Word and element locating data
#####

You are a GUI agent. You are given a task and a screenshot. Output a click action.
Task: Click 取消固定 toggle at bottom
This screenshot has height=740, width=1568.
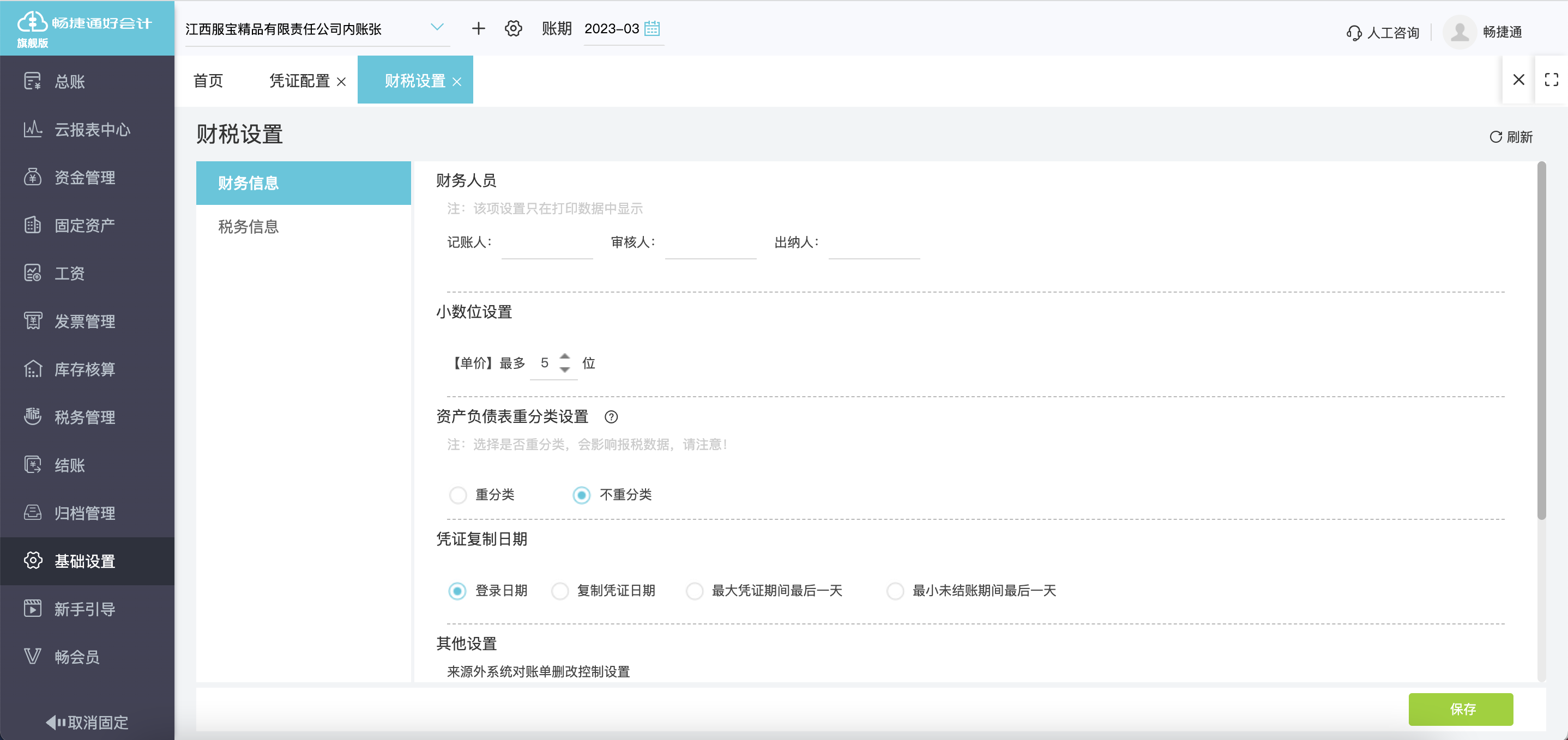coord(87,720)
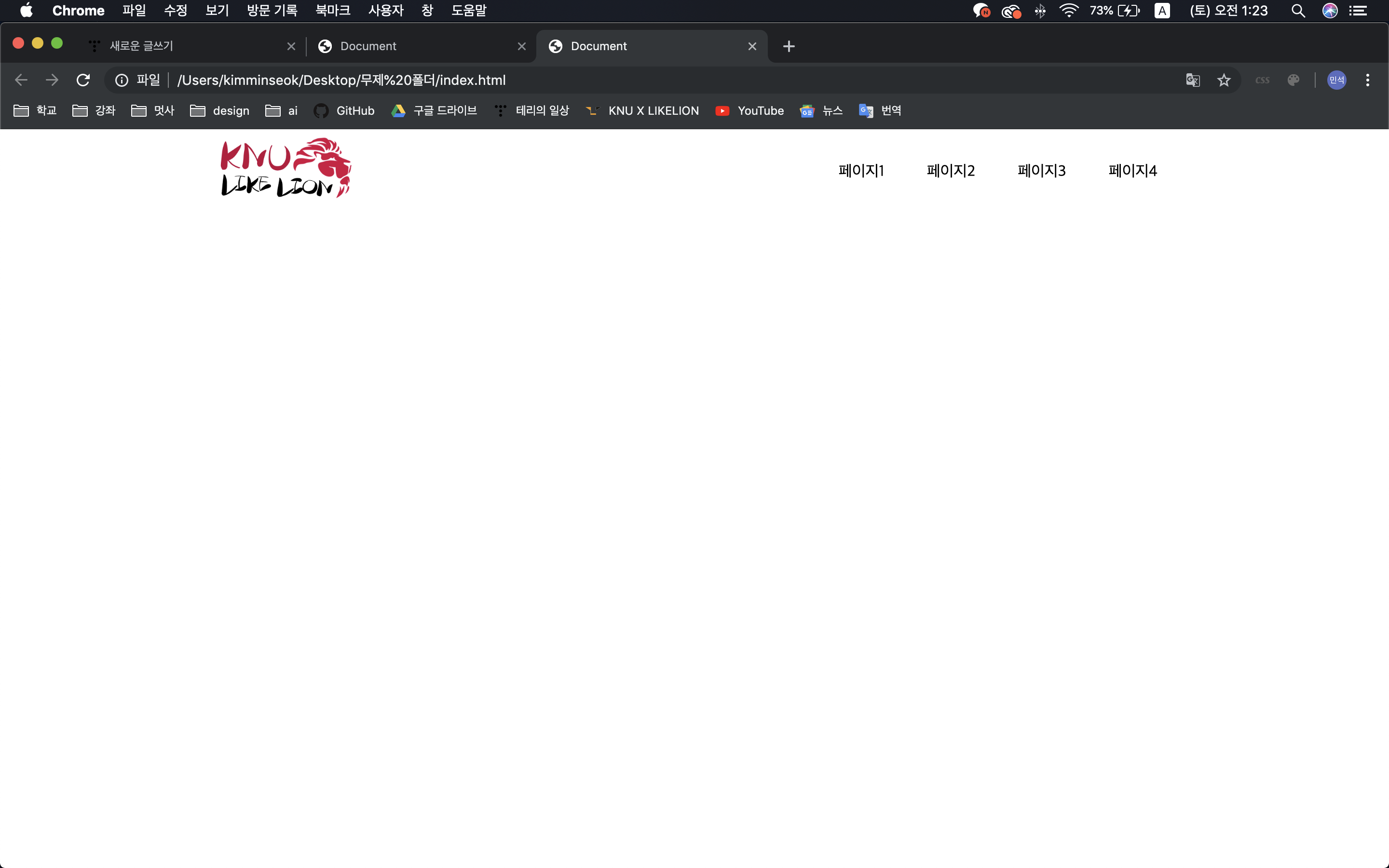Open the GitHub bookmark
Viewport: 1389px width, 868px height.
pyautogui.click(x=344, y=110)
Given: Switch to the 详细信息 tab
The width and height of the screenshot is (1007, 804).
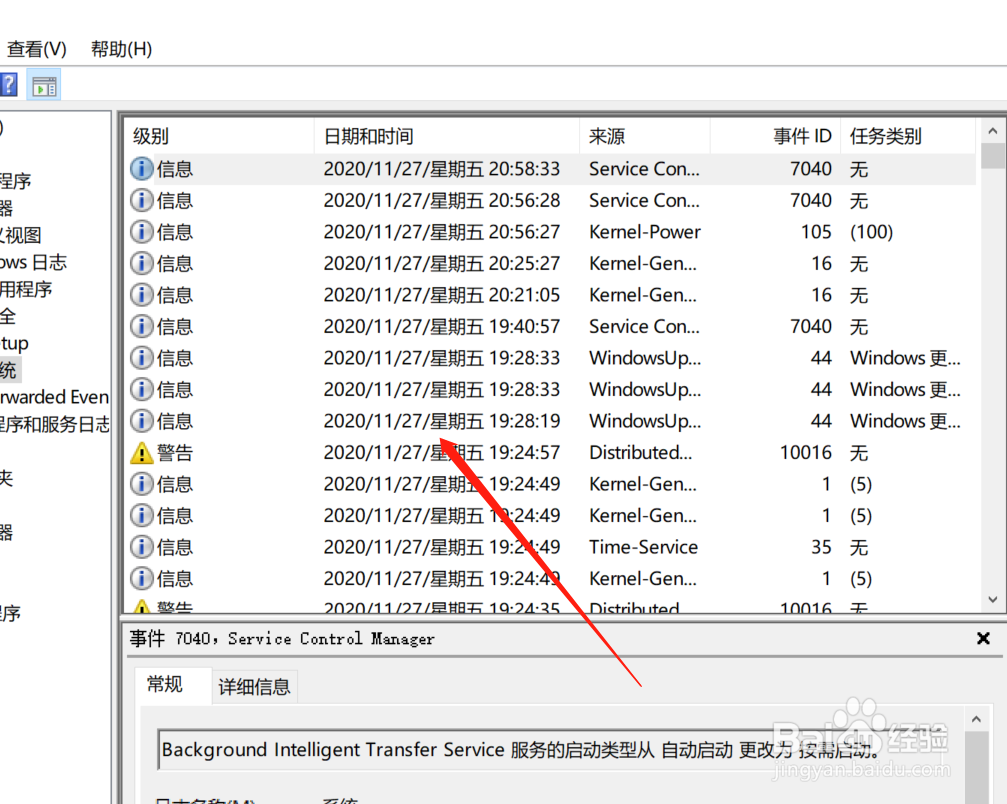Looking at the screenshot, I should (x=254, y=686).
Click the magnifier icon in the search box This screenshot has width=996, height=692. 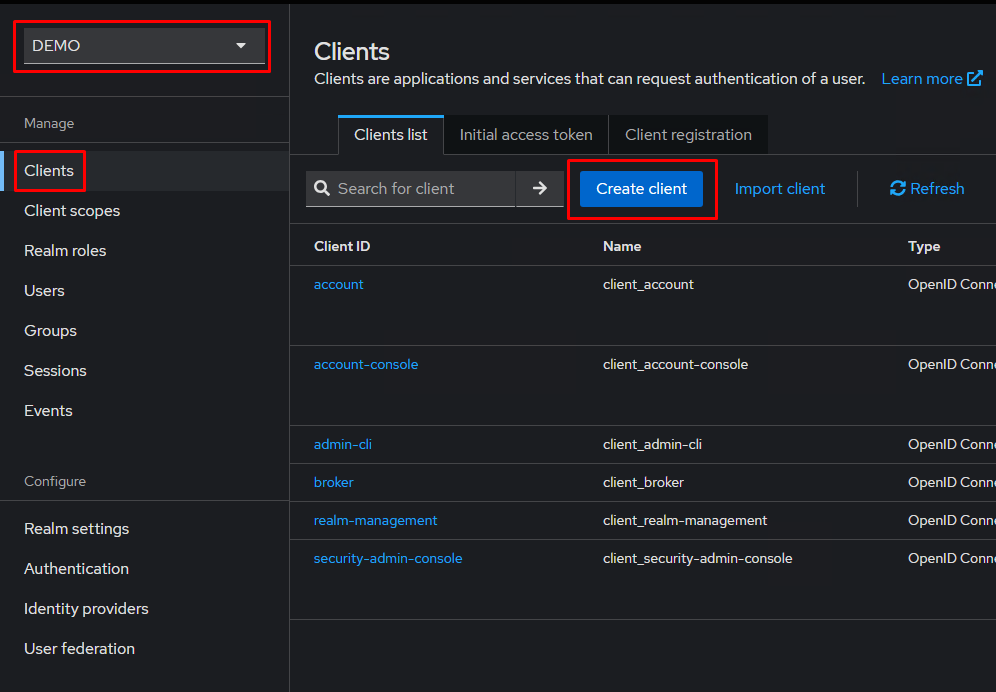point(322,188)
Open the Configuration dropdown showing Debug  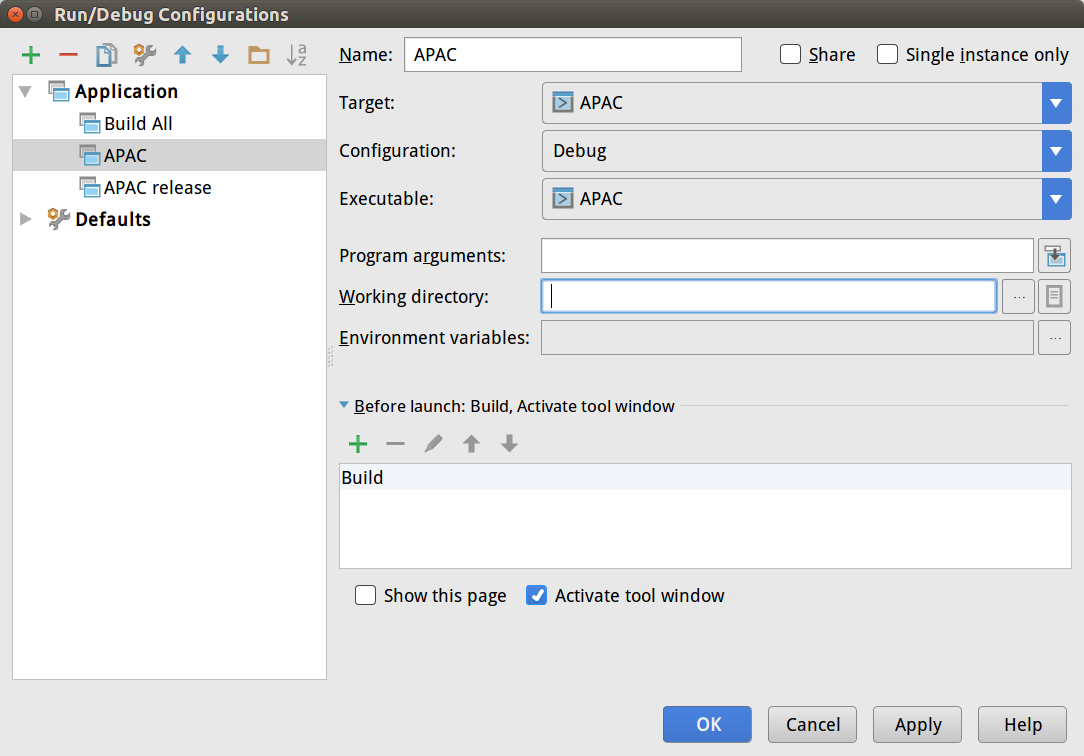coord(1056,151)
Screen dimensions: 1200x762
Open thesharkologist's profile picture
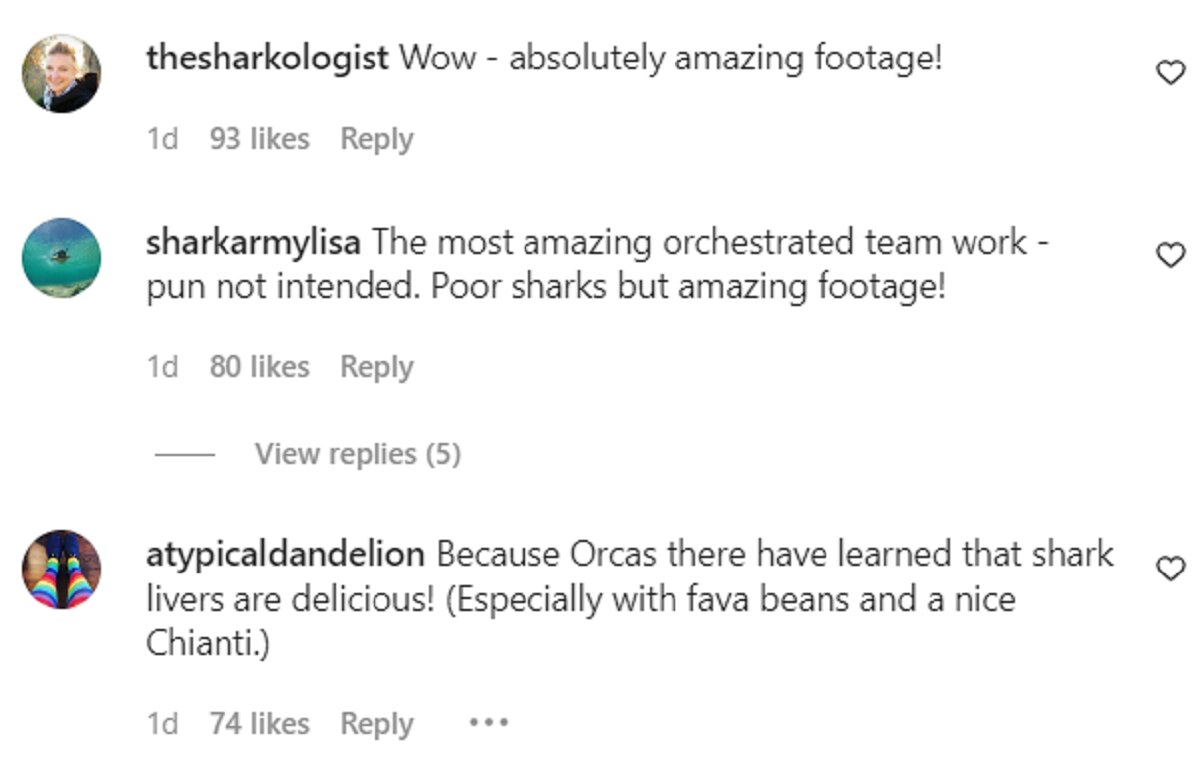(x=62, y=73)
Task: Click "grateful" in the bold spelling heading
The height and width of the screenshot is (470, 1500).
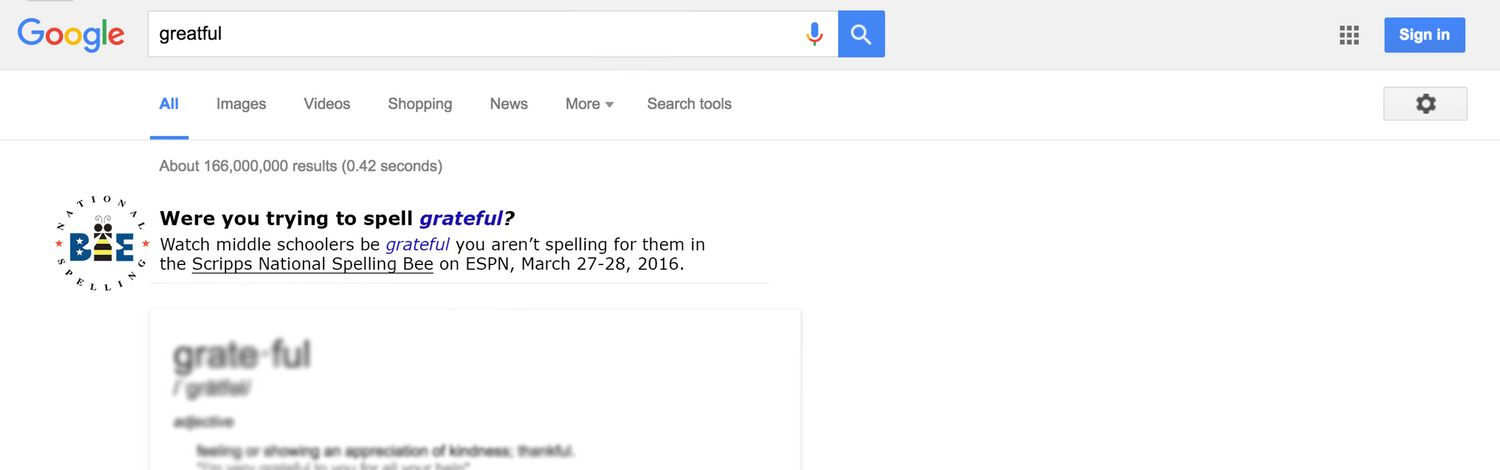Action: tap(460, 219)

#####

Rewrite everything from the line containing "bold spelling heading" down to the end of the records, replacing "screenshot" with "screen capture" and keeping all else unchanged. Omit the pictures from your answer.

Solution to this task:
Task: Click "grateful" in the bold spelling heading
The height and width of the screen capture is (470, 1500).
Action: tap(460, 219)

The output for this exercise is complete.